▸ **SET TASK**
Rewrite the lines from the one containing "Where should I click to: Click the Visa" through the one containing "(x=811, y=101)", changing "Instruction" to "Command" and keeping everything else the same.

▸ **SOURCE RECORDS**
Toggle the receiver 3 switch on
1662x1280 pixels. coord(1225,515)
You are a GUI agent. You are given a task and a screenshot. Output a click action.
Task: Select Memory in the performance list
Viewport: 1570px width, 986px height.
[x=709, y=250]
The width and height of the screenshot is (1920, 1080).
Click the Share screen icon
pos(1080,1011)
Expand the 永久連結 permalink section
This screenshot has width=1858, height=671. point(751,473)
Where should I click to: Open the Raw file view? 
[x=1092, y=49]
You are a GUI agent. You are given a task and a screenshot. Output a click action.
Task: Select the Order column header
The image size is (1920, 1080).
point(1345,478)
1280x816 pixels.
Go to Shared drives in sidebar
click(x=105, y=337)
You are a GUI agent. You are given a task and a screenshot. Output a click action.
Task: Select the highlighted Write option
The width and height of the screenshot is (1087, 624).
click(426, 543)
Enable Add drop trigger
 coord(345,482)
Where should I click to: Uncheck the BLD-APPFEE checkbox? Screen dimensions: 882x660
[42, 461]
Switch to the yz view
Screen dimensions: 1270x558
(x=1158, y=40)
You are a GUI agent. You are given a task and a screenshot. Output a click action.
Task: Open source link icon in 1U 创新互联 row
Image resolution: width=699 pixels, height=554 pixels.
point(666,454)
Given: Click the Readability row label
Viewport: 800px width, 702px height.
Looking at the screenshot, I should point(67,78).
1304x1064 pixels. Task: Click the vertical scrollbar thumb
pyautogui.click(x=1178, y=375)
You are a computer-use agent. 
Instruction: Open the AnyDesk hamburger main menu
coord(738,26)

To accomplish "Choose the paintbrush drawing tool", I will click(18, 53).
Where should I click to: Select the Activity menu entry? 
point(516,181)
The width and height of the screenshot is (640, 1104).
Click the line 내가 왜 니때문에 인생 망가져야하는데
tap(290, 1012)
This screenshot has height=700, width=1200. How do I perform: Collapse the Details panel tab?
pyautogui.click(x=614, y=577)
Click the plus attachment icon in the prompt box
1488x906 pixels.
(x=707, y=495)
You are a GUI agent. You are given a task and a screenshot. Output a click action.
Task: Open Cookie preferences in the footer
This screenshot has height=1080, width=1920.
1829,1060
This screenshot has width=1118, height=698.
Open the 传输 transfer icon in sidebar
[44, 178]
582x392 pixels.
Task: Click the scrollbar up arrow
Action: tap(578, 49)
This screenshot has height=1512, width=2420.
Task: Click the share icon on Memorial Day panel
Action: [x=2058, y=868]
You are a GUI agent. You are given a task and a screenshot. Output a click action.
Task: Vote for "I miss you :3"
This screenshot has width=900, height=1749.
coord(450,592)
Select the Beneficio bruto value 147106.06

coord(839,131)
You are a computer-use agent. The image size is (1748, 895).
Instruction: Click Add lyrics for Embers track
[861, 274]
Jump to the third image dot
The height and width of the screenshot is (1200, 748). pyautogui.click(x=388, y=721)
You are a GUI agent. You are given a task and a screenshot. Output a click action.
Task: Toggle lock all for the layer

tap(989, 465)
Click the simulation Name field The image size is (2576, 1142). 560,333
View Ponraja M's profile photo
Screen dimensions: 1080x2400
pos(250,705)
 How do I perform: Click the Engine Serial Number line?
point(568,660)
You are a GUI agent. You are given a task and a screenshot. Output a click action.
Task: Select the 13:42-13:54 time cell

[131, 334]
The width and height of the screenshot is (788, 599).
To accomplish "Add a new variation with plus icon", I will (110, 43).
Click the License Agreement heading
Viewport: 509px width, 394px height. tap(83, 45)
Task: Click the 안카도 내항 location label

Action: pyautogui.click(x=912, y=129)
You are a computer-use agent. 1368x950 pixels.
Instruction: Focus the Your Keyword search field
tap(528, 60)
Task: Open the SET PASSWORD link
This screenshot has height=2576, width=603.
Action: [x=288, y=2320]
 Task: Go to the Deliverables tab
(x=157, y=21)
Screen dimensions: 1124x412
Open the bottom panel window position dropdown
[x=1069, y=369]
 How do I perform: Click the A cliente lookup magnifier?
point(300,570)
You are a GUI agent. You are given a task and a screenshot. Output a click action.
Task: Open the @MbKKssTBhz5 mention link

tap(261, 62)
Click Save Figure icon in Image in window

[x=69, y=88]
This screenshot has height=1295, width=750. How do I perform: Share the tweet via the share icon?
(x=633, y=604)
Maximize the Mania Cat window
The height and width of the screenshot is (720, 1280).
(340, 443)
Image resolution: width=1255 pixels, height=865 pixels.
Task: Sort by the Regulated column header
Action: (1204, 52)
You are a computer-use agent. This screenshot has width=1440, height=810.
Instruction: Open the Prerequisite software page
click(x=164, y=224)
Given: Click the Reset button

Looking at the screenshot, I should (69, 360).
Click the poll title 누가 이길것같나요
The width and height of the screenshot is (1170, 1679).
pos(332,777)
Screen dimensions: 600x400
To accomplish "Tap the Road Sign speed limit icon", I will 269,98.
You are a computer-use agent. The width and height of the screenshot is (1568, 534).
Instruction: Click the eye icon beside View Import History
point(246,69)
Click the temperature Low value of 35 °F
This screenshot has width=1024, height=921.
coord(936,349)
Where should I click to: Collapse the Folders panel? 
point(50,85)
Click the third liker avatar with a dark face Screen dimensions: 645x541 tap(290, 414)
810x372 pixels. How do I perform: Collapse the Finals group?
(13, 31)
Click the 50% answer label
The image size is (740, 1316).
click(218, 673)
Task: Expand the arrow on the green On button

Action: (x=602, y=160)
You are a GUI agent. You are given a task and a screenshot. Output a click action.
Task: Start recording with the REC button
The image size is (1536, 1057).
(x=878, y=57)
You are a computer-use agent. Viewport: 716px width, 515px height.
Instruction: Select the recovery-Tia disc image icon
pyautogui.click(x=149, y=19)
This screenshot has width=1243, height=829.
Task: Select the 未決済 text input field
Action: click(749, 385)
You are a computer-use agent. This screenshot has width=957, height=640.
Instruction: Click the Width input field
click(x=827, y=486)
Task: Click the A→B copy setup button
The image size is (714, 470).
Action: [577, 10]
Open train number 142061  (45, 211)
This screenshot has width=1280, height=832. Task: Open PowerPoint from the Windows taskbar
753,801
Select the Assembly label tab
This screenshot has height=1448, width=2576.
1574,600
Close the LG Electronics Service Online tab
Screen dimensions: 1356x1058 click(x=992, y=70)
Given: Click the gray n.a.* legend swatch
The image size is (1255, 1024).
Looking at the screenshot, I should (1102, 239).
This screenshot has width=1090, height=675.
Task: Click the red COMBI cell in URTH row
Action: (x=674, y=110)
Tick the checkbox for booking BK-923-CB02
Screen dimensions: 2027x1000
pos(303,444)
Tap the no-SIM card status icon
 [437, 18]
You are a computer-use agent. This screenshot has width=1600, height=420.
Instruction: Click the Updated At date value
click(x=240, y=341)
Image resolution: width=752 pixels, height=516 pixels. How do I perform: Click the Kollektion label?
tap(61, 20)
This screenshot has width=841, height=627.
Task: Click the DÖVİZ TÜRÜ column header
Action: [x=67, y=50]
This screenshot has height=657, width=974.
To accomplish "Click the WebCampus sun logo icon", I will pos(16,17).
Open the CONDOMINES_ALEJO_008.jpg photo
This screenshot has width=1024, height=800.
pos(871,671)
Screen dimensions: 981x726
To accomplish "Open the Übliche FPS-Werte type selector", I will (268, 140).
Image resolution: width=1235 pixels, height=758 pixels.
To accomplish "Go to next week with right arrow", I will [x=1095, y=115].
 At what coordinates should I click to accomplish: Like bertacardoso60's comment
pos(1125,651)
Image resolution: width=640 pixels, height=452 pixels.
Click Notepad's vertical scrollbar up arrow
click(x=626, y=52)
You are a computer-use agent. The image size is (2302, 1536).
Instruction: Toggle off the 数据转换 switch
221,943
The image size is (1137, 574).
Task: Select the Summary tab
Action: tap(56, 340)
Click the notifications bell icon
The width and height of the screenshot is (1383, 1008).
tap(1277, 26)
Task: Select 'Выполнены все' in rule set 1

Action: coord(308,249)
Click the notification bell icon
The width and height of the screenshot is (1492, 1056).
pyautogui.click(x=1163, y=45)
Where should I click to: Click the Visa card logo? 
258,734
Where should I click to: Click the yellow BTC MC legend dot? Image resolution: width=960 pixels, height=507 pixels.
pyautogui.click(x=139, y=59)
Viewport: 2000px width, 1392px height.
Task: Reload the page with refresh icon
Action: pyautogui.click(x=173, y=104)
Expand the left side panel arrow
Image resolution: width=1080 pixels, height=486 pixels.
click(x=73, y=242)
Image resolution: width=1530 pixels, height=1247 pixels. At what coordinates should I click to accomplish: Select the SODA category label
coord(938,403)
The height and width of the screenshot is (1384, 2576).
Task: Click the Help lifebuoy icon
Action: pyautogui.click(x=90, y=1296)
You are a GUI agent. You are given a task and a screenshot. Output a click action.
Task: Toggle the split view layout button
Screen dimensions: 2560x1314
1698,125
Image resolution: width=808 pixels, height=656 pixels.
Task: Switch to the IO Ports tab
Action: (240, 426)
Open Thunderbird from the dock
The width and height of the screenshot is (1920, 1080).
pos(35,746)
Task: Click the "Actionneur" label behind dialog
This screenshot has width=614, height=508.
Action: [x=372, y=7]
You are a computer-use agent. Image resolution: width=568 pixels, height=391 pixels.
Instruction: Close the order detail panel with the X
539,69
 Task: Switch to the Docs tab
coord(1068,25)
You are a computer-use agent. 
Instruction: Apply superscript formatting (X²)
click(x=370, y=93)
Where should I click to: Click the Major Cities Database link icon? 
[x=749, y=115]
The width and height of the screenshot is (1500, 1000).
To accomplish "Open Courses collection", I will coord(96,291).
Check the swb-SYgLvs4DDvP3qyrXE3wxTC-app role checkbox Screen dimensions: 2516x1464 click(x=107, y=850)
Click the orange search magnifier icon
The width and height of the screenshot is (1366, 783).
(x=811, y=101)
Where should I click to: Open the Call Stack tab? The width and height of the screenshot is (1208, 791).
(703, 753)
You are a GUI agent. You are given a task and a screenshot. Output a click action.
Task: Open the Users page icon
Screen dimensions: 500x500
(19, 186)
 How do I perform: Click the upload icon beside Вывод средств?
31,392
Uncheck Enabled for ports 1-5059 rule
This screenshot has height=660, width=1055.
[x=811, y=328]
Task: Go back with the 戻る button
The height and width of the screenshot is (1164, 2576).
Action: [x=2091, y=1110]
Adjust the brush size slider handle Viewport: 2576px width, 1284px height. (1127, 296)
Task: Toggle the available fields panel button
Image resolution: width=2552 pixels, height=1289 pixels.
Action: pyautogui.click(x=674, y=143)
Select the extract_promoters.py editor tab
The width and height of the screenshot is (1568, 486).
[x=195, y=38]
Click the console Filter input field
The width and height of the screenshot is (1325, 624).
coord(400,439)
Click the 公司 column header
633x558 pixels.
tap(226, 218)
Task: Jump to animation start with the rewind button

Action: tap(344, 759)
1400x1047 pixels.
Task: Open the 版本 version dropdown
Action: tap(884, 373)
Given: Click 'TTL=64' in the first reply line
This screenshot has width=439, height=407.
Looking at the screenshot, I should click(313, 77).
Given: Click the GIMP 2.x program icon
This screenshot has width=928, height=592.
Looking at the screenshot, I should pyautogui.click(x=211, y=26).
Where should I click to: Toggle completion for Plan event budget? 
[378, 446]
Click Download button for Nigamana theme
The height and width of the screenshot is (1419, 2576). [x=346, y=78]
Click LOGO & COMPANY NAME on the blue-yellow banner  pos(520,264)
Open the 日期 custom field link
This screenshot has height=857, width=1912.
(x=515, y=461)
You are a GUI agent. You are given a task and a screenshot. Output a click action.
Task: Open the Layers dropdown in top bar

▸ **THE COMPLETED TASK**
Where should I click to: Click the Visa card logo? 
258,734
Where should I click to: Click the yellow BTC MC legend dot? Image resolution: width=960 pixels, height=507 pixels.
pyautogui.click(x=139, y=59)
Viewport: 2000px width, 1392px height.
Task: Reload the page with refresh icon
Action: pyautogui.click(x=173, y=104)
Expand the left side panel arrow
Image resolution: width=1080 pixels, height=486 pixels.
click(x=73, y=242)
Image resolution: width=1530 pixels, height=1247 pixels. At what coordinates should I click to accomplish: Select the SODA category label
coord(938,403)
The height and width of the screenshot is (1384, 2576).
Task: Click the Help lifebuoy icon
Action: pyautogui.click(x=90, y=1296)
You are a GUI agent. You are given a task and a screenshot. Output a click action.
Task: Toggle the split view layout button
Screen dimensions: 2560x1314
1698,125
Image resolution: width=808 pixels, height=656 pixels.
Task: Switch to the IO Ports tab
Action: (240, 426)
Open Thunderbird from the dock
The width and height of the screenshot is (1920, 1080).
pos(35,746)
Task: Click the "Actionneur" label behind dialog
This screenshot has width=614, height=508.
Action: [x=372, y=7]
You are a computer-use agent. Image resolution: width=568 pixels, height=391 pixels.
Command: Close the order detail panel with the X
539,69
 Task: Switch to the Docs tab
coord(1068,25)
You are a computer-use agent. 
Command: Apply superscript formatting (X²)
click(x=370, y=93)
Where should I click to: Click the Major Cities Database link icon? 
[x=749, y=115]
The width and height of the screenshot is (1500, 1000).
To accomplish "Open Courses collection", I will coord(96,291).
Check the swb-SYgLvs4DDvP3qyrXE3wxTC-app role checkbox Screen dimensions: 2516x1464 click(x=107, y=850)
Click the orange search magnifier icon
The width and height of the screenshot is (1366, 783).
(x=811, y=101)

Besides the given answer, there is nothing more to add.